South African writer and performer (1966–2020)

Clinton Marius (20 August 1966 – 26 February 2020) was a South African writer and performer. He was born in Pietermaritzburg, and made his first professional appearance singing the lead role in Menotti's opera, Amahl and the Night Visitors at age twelve. His poetry has been published internationally, while he was also known for penning several plays and collections of short stories, as well as the fictional biography of a guru, Sunshine – The Booklet of the Biography.

==Theatrical career==
In 2002, he directed Jonathan Cumming's The Gladiator at the National Arts Festival, and co-ordinated A Slice of Madness, a season of theatre in Durban in which he appeared in David Campton's Mutatis Mutandis. In January 2003 he appeared at the KwaSuka Theatre in The Divine Child. In April 2003 he founded the annual Fools Awards in KwaZulu-Natal in recognition of arts practitioners' contributions. His performance alongside Greig Coetzee in Kobus Moolman's Soldier Boy, winner of the BBC worldwide radio drama competition, was broadcast internationally.
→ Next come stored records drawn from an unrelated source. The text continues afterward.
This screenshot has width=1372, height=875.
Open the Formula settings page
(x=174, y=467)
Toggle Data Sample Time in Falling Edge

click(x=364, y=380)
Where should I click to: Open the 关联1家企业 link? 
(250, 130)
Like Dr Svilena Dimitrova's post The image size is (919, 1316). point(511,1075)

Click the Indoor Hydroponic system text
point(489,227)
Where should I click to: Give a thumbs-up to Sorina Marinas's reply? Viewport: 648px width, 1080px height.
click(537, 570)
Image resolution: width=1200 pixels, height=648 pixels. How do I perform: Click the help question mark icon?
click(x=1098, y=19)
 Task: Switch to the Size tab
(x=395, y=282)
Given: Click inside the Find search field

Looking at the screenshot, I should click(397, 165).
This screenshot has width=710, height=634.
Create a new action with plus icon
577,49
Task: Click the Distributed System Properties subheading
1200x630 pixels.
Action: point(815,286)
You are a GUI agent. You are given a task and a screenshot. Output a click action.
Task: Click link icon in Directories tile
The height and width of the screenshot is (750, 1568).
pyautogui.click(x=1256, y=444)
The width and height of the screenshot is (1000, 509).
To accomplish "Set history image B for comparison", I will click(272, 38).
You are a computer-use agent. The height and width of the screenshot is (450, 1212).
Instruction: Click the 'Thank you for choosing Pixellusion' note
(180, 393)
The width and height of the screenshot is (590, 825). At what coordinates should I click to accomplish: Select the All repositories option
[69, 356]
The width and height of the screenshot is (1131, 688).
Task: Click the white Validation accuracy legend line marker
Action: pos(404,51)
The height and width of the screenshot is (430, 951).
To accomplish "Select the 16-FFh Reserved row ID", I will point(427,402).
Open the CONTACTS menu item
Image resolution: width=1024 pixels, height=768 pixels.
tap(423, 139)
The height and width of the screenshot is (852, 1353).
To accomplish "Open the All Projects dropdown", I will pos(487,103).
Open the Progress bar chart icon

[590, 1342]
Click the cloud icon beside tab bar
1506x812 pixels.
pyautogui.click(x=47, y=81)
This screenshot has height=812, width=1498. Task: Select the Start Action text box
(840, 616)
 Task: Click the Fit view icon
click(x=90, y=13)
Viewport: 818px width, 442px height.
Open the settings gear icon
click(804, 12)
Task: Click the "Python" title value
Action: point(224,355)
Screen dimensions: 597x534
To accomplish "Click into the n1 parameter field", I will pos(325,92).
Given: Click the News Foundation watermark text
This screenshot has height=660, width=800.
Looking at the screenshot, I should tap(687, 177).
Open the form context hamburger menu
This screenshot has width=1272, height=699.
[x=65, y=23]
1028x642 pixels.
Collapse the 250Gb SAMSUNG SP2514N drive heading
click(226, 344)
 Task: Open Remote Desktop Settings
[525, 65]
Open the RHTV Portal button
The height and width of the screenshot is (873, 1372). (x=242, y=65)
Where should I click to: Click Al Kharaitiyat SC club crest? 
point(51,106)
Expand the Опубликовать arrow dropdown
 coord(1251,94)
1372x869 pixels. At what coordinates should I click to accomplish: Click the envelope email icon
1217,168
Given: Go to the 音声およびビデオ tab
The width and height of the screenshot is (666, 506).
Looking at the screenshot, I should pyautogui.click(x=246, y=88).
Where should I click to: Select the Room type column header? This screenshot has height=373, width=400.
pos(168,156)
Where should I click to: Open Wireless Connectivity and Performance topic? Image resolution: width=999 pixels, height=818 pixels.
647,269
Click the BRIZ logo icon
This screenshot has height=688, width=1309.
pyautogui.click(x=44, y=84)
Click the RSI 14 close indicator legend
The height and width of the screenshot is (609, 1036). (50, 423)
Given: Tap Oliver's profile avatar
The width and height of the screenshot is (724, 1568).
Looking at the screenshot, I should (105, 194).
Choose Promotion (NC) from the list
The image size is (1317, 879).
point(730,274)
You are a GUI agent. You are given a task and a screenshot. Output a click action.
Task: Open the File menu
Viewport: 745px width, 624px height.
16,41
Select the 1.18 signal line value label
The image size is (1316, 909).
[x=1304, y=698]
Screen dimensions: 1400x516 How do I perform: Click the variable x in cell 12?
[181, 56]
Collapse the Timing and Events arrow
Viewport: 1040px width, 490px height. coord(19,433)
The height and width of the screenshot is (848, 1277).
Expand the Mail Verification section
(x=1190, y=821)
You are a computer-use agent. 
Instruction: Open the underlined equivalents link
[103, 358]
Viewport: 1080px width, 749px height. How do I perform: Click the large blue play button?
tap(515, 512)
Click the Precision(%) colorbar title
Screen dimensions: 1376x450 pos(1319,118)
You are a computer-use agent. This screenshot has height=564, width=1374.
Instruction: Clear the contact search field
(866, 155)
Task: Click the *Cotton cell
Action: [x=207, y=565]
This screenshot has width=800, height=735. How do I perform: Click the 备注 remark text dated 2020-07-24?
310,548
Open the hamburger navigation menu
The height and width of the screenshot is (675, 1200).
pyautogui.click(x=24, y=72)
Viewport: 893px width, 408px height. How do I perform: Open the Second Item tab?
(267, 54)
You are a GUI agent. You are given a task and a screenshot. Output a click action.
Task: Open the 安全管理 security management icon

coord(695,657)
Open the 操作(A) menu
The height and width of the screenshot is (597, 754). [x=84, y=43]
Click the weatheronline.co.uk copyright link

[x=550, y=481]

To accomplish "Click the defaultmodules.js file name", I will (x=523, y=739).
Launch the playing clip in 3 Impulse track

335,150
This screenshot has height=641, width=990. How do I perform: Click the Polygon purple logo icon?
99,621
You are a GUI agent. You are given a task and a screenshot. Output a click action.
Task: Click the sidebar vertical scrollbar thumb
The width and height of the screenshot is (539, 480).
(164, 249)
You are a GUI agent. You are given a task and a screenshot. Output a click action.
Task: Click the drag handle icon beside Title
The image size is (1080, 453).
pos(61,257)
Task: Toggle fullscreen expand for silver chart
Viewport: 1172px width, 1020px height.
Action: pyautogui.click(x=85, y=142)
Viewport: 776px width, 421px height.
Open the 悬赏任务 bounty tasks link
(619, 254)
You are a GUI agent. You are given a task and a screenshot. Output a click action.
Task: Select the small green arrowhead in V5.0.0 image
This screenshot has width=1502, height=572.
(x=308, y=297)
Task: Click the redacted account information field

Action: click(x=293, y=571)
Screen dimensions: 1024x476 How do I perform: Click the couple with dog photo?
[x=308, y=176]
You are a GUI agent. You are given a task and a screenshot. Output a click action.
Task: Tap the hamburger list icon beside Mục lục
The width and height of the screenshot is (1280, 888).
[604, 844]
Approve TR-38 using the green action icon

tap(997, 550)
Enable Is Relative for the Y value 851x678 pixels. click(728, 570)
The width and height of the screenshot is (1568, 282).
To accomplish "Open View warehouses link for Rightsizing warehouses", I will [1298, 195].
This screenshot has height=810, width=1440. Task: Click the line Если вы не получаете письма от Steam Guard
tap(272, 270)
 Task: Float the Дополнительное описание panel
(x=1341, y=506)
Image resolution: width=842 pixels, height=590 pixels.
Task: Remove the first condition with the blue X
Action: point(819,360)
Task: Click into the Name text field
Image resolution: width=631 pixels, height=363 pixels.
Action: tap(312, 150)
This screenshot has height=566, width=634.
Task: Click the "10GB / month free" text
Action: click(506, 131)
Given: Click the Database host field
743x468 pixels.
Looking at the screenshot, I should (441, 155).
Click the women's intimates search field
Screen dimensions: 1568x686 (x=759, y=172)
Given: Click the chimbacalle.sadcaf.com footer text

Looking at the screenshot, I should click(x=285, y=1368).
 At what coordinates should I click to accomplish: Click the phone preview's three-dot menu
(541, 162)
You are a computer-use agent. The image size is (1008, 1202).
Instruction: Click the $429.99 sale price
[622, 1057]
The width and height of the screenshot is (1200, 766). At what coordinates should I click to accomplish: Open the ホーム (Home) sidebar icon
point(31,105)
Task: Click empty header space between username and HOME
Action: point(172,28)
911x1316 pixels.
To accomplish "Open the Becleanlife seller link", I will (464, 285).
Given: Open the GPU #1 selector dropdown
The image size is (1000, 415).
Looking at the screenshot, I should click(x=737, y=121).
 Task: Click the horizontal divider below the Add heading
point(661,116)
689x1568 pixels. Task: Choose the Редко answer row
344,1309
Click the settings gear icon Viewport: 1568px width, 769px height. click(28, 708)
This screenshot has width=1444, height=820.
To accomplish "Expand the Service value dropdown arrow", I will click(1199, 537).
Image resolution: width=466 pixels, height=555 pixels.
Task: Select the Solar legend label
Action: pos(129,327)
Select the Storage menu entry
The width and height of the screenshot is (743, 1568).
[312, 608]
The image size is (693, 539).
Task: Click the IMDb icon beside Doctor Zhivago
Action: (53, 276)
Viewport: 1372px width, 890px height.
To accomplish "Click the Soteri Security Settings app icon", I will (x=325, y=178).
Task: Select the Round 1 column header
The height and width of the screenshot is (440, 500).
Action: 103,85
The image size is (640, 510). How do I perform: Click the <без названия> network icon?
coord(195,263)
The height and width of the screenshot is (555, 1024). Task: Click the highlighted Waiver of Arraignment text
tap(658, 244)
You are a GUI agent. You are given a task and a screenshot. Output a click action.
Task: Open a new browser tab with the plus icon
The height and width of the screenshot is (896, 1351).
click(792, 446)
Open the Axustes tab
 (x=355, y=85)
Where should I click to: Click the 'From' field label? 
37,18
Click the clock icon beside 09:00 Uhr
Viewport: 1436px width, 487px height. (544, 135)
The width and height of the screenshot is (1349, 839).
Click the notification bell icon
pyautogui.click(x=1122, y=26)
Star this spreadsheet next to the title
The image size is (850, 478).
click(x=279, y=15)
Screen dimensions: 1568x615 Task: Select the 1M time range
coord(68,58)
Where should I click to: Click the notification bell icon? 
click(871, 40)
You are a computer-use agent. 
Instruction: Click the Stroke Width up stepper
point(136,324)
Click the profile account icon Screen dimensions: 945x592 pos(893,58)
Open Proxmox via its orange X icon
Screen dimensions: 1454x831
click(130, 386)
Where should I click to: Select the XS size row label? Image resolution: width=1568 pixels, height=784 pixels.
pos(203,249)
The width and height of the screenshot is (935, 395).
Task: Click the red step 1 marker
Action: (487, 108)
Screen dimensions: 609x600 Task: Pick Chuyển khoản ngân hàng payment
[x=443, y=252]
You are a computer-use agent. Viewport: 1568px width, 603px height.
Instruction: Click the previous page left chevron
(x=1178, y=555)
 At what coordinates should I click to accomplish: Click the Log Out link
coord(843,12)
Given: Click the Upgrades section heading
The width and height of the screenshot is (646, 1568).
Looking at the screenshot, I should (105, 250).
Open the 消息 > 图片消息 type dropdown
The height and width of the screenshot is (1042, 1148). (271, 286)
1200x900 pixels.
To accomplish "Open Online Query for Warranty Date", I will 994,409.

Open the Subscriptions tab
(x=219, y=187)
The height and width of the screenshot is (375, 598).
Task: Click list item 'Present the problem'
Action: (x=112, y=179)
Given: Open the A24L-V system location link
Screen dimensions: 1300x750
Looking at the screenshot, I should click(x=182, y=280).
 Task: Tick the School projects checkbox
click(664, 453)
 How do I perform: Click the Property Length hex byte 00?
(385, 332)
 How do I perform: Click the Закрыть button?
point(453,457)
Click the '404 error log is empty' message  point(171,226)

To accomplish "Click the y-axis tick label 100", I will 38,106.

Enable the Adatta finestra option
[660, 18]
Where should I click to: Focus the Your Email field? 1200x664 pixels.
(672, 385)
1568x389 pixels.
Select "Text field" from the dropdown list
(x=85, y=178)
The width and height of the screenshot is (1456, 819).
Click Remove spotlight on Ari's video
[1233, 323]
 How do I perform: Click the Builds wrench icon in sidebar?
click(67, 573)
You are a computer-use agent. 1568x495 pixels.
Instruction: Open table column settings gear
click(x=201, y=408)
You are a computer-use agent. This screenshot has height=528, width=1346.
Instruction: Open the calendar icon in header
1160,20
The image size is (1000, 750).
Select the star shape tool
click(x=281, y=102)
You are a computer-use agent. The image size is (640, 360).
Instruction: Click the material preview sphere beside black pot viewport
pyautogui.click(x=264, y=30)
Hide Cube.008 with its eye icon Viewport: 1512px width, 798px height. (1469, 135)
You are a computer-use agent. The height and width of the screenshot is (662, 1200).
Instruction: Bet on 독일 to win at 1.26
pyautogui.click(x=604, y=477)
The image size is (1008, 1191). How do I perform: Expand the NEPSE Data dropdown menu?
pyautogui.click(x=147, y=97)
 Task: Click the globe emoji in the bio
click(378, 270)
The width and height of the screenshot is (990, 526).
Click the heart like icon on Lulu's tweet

Clinton Marius' highly successful one-man show, Uncut – The Penis Monologues, directed by Garth Anderson, premiered in Durban in September 2003 before starting its national tour. He also performed in his stage drama, Vergissmeinnicht (Farm of Secrets) at the 2003 National Arts Festival in Grahamstown. This was followed by the New Age send-up, Guru, and the one-man comedy Thank You Very Much, a satire about Hollywood and celebrities.